Business Secretary Kwasi Kwarteng said Mrs Johnson was "under scrutiny in a way that perhaps other prime minsters' spouses weren't".
"The reportage that somehow she's got undue influence, I don't think that's true," he told Times Radio. "The prime minister has been in politics for 25 years and has a pretty strong set of ideas."
He said reporting about her was not sexist though, adding: "I wouldn't say that but I do think it's interesting when the spouse is someone in their 30s and has got open positions that are well known, people feel free to criticise - I think that's interesting."
Michael Gove's ex-wife, the journalist Sarah Vine, said the focus on Mrs Johnson was "the equivalent of political slut shaming". She told the BBC's Sunday Morning programme: "The trouble is, it's always the easiest thing to do to blame the woman and the truth is far more complicated than that."

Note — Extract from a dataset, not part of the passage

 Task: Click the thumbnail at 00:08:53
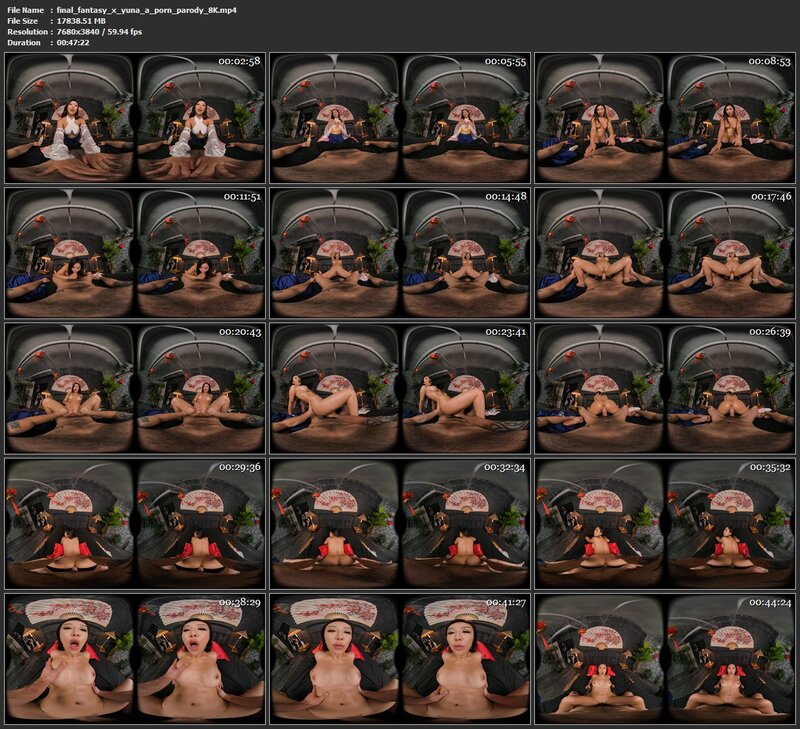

She added: "I know that the nickname Carrie Antoinette is witty and a good pun and we all love a good pun, but I just don't think her head deserves to be on the block in this way."
Former chancellor George Osborne said: "Whatever the flaws and faults of the Boris Johnson government - or indeed its successes - they are the responsibility of Boris, not his wife Carrie. Let's move on from this misogynistic Lady Macbeth nonsense."
David Cameron's wife Samantha said last year that descriptions of Mrs Johnson as "princess nut nut" by allies of former aide Dominic Cummings were sexist.
"I think it is very unfair to pick her out as having some kind of undue influence," she said.
In Lord Ashcroft's book, former cabinet minister John Whittingdale said the influence she was said to have was inaccurate - but that the Johnsons "discuss things in a way that previous spouses [of prime ministers] would not, because they were much less political".
He added that "Carrie has a tough time" and lives "a pretty lonely existence".